10 minutes later a major stress was resolved - for a while at least!
It was about 10% interest rate from memory, and I paid it back after 2-3 months with no break costs.0 -
We had an extension done 3 years ago. Our situation was a bit different in that we had a lot more equity in our house and we used that (our house was worth £170K and we only owed £50K).
However, a few posters have commented on how the costs increased during the build. This did not happen to us, but I think this was mainly because we hired an excellent architect at the outset.
It cost us £1000 - £500 up front and £500 after the building regulations had been passed. The architect sat us down and went through all the things we were hoping to achieve from the build. He then spent 6 hours, measuring every room in our house plus the distance to the neighbouring houses. He also looked at the location of trees, drains etc.
He then did detailed plans of the house as it was, before doing detailed plans of the house we wanted.
The architect arranged a meeting with the planning department before we submitted the plans. The planner came to my house and we went through what we were proposing. As a result of this, we made one change to the plants (put frosted glass on a window) We received 6 objections to our plans, and the architect put in a letter refuting the objections. The plans were passed first time.
These plans were very detailed, right down to the materials to be used. Three of the four builders we asked to quote, commented on how great the plans were as it left nothing open to interpretation.
During the build I only made one, small change (the location of a door). This change was so small it was not chargeable.
We got 4 quotes. Three were within £500 of each other. The fourth was £5000 more. Of the three, one of the builders gave me the creeps. He then tried to get money out of us.

★ ★ ★ ★

→ EXERCISES
a. In the post about the house extension, how much did the architect cost?
b. From the post about the house extension, copy the passage from "However, a few" up to and including "trees, drains etc.".

★ ★ ★ ★

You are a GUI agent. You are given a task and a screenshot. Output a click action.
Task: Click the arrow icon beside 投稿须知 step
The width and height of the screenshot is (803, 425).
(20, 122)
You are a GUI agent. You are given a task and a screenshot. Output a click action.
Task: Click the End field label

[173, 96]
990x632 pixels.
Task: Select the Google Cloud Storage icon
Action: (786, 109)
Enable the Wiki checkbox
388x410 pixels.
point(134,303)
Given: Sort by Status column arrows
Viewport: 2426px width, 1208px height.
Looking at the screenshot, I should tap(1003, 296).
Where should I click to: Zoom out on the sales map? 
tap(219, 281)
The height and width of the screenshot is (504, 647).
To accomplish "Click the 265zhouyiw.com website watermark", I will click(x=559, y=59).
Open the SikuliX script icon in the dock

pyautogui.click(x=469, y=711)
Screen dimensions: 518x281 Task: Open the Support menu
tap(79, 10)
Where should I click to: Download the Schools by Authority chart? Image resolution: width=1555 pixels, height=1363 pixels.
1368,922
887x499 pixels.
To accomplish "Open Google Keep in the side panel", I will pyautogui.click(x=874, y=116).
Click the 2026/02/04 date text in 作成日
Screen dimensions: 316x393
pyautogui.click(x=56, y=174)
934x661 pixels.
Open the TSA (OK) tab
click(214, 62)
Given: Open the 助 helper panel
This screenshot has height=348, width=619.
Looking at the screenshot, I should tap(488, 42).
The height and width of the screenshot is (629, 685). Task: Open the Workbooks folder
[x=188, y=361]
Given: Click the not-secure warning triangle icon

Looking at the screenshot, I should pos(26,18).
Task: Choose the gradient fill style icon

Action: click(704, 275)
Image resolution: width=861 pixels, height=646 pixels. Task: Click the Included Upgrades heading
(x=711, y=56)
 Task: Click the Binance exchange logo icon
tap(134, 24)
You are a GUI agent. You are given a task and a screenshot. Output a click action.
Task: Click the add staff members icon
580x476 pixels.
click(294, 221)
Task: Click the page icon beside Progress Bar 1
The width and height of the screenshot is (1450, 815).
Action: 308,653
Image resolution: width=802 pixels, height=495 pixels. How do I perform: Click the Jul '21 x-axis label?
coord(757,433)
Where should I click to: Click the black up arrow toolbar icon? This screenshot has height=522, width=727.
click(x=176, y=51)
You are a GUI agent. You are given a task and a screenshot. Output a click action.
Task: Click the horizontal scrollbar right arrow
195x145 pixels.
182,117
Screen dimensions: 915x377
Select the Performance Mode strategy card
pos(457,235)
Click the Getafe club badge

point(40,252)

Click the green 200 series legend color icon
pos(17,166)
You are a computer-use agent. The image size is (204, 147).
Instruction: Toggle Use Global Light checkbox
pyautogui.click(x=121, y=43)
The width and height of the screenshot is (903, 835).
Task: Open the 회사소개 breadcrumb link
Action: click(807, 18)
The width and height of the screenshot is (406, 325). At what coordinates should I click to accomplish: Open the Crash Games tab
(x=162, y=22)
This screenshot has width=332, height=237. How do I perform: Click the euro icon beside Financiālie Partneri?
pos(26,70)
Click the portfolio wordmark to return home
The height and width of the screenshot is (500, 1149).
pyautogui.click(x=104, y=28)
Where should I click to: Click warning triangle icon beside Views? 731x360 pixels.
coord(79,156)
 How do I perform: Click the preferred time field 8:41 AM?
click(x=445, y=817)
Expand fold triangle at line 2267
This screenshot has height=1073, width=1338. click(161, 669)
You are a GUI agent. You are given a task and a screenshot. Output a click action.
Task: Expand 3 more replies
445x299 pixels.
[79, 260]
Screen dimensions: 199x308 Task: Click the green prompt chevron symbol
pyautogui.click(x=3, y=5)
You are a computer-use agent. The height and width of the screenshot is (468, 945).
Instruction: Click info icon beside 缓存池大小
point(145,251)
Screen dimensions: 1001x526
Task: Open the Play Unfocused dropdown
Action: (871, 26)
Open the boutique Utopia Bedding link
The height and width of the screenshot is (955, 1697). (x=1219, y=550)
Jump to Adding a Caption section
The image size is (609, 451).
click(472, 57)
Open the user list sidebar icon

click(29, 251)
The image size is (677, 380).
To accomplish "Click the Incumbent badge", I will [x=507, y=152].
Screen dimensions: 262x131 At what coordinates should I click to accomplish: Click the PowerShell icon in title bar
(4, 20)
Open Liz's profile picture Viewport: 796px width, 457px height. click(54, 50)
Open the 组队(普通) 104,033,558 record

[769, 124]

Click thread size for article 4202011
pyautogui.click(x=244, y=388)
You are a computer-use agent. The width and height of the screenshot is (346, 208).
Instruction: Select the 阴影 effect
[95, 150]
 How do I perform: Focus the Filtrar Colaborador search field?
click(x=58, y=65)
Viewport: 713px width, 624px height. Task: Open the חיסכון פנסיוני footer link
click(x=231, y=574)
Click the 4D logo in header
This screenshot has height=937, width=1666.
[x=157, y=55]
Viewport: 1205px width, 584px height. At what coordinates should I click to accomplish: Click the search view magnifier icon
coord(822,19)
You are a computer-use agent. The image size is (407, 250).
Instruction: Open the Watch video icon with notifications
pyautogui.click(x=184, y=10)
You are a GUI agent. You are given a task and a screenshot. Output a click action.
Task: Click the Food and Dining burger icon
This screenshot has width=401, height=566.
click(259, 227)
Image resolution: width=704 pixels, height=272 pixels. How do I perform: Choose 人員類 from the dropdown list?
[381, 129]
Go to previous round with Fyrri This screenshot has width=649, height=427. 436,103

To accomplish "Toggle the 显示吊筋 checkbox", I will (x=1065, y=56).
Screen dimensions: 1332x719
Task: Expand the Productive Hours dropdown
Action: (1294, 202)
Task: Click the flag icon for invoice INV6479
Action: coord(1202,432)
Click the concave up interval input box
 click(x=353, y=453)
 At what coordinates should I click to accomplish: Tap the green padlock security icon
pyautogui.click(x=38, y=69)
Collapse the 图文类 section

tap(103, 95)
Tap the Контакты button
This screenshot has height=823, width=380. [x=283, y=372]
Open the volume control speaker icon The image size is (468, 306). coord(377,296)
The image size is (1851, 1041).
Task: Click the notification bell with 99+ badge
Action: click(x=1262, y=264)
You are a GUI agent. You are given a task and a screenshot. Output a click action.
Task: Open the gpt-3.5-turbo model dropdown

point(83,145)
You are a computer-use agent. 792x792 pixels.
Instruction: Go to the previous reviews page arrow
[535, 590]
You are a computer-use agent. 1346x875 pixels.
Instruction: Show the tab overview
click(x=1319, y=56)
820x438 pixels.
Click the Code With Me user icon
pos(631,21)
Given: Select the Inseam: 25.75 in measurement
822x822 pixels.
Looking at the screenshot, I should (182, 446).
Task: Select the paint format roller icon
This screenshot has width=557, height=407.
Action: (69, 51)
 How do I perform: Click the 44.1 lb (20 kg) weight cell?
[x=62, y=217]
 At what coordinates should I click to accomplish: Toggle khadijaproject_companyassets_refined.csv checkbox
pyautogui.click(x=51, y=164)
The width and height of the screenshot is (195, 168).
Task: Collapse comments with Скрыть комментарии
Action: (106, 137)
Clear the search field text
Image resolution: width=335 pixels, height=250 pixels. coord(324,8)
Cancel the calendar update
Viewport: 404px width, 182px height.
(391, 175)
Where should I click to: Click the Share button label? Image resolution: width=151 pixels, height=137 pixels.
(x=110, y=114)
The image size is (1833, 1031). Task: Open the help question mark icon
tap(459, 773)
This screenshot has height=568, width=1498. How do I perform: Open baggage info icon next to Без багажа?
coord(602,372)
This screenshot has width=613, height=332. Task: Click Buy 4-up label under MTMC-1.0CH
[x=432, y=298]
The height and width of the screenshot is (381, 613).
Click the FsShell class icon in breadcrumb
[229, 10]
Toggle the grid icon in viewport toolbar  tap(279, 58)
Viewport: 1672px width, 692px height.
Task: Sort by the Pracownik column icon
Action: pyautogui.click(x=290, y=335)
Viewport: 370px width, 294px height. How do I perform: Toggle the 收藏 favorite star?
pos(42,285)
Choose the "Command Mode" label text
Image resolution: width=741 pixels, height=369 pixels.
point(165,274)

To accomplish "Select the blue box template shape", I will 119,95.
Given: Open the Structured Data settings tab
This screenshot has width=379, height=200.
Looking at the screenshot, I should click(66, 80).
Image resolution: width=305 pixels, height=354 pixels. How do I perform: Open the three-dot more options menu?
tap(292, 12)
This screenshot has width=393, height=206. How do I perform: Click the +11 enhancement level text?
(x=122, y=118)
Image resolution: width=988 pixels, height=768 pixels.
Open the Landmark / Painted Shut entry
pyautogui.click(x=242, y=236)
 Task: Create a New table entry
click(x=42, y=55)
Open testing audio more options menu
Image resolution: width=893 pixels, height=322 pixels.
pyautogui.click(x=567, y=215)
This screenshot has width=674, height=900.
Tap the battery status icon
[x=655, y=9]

★ ★ ★ ★

→ REPLIES
a. £1000, with £500 paid up front and £500 after the building regulations had been passed.

b.
However, a few posters have commented on how the costs increased during the build. This did not happen to us, but I think this was mainly because we hired an excellent architect at the outset.
It cost us £1000 - £500 up front and £500 after the building regulations had been passed. The architect sat us down and went through all the things we were hoping to achieve from the build. He then spent 6 hours, measuring every room in our house plus the distance to the neighbouring houses. He also looked at the location of trees, drains etc.